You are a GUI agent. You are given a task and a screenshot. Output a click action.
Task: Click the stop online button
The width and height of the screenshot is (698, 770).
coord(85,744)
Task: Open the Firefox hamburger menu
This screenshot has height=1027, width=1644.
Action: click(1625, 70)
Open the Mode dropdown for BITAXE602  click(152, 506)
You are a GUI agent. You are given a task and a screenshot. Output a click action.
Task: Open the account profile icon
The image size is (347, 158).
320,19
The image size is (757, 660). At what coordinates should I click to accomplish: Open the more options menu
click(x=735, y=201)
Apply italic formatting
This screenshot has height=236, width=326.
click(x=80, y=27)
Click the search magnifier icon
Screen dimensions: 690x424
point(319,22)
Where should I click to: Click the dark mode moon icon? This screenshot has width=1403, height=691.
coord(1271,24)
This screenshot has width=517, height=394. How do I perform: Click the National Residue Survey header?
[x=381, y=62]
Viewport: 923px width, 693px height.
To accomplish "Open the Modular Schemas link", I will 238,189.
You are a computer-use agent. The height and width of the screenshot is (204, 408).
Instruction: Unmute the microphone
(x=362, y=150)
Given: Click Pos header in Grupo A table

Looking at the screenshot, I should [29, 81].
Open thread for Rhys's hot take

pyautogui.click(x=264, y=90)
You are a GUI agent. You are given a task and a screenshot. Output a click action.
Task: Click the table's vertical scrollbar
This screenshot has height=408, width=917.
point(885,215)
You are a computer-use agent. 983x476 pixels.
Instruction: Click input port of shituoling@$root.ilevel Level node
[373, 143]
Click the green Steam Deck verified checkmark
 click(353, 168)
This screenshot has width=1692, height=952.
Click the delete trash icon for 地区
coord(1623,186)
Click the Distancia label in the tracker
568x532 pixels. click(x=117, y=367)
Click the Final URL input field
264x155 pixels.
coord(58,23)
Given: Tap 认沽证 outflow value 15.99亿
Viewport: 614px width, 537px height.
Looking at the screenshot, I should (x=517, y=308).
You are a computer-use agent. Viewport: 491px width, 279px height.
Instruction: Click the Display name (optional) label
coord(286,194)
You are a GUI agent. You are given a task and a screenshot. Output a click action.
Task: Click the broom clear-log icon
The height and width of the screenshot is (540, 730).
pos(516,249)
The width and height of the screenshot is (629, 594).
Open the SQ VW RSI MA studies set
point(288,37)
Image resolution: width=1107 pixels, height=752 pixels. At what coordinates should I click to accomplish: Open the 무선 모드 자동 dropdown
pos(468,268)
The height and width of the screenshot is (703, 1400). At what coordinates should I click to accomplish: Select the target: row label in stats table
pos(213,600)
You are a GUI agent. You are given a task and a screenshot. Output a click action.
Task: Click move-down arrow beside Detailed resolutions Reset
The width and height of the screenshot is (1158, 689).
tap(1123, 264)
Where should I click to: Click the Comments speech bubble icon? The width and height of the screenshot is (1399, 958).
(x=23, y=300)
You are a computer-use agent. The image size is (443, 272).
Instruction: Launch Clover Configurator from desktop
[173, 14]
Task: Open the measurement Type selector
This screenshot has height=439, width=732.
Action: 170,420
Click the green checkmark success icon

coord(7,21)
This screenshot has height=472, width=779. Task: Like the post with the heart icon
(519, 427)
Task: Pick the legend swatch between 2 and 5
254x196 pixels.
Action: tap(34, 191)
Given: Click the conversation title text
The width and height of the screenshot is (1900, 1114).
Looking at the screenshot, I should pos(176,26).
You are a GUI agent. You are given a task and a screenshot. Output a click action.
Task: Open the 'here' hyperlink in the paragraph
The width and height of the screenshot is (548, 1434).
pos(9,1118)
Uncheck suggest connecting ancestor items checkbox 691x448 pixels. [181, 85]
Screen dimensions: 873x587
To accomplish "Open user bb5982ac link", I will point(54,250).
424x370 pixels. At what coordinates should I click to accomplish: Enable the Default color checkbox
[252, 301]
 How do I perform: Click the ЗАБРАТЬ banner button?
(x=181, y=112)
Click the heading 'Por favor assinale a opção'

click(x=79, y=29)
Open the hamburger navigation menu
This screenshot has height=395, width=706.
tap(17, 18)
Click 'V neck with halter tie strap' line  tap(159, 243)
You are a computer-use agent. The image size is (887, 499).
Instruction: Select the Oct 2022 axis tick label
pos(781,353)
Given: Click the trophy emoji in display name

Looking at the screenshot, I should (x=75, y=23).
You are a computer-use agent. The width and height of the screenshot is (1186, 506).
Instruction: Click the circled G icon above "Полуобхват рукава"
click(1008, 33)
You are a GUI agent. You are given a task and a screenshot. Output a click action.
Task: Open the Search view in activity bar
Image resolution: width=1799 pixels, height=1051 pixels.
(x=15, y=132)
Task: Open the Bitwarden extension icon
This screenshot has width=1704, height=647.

--

→ **EXERCISE DIRECTIONS**:
Update the part of the entries that opens with the line containing "Task: Open the measurement Type selector" and closes with the line containing "Click 'V neck": change "checkbox" to "check box" and leave everything else unchanged.

→ **RESULT OF THIS EXERCISE**:
Task: Open the measurement Type selector
This screenshot has height=439, width=732.
Action: 170,420
Click the green checkmark success icon

coord(7,21)
This screenshot has height=472, width=779. Task: Like the post with the heart icon
(519, 427)
Task: Pick the legend swatch between 2 and 5
254x196 pixels.
Action: tap(34, 191)
Given: Click the conversation title text
The width and height of the screenshot is (1900, 1114).
Looking at the screenshot, I should pos(176,26).
You are a GUI agent. You are given a task and a screenshot. Output a click action.
Task: Open the 'here' hyperlink in the paragraph
The width and height of the screenshot is (548, 1434).
pos(9,1118)
Uncheck suggest connecting ancestor items check box 691x448 pixels. [181, 85]
Screen dimensions: 873x587
To accomplish "Open user bb5982ac link", I will point(54,250).
424x370 pixels. At what coordinates should I click to accomplish: Enable the Default color check box
[252, 301]
 How do I perform: Click the ЗАБРАТЬ banner button?
(x=181, y=112)
Click the heading 'Por favor assinale a opção'

click(x=79, y=29)
Open the hamburger navigation menu
This screenshot has height=395, width=706.
tap(17, 18)
Click 'V neck with halter tie strap' line  tap(159, 243)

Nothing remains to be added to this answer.